**What you have to do**
For every line in the records below that holds "radio", make a copy.

**Given information**

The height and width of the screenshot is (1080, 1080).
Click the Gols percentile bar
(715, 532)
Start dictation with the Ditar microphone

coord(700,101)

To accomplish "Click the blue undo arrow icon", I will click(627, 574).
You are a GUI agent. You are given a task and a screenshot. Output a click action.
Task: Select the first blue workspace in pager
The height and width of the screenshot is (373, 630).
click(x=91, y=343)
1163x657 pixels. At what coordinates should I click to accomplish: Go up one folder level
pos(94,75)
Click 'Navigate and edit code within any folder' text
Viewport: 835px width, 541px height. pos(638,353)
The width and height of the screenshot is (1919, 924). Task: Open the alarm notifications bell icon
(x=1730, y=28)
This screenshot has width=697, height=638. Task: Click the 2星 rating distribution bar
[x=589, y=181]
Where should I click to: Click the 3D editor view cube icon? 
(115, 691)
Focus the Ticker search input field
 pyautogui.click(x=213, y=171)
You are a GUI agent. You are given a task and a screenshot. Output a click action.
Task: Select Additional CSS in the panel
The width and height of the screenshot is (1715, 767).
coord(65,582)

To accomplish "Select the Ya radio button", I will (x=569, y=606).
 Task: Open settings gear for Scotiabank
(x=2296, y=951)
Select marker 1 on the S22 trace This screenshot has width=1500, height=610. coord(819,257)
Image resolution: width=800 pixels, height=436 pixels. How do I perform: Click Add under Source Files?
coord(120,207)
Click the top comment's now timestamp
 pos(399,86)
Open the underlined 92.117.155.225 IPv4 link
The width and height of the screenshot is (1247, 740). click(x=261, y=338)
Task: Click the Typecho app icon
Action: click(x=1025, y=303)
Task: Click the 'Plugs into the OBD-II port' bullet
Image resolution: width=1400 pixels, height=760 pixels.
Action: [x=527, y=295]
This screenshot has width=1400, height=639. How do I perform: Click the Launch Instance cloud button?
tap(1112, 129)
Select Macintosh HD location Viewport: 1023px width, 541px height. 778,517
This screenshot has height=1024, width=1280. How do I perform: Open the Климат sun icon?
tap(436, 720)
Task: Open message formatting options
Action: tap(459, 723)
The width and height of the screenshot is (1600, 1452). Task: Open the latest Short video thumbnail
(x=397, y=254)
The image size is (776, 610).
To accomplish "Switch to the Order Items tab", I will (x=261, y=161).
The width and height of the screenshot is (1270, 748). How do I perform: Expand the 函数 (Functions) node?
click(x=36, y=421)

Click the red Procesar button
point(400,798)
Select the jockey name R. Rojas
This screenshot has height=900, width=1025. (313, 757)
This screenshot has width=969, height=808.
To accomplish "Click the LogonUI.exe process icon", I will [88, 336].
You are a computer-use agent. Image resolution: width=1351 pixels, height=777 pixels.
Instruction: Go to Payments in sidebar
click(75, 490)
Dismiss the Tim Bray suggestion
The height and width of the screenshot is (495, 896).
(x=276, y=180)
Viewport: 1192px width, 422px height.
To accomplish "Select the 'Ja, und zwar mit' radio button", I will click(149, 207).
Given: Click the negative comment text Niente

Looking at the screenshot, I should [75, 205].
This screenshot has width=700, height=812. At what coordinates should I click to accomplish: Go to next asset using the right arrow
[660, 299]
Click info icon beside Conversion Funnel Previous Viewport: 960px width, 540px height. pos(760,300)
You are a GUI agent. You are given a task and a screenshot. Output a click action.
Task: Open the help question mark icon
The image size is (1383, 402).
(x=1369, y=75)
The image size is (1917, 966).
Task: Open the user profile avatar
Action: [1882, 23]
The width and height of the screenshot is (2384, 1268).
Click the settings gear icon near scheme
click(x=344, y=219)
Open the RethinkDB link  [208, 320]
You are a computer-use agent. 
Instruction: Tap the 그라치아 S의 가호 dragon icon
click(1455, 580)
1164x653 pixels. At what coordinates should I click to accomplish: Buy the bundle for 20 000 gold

**Your response**
To accomplish "Select the Ya radio button", I will (x=569, y=606).
To accomplish "Select the 'Ja, und zwar mit' radio button", I will click(149, 207).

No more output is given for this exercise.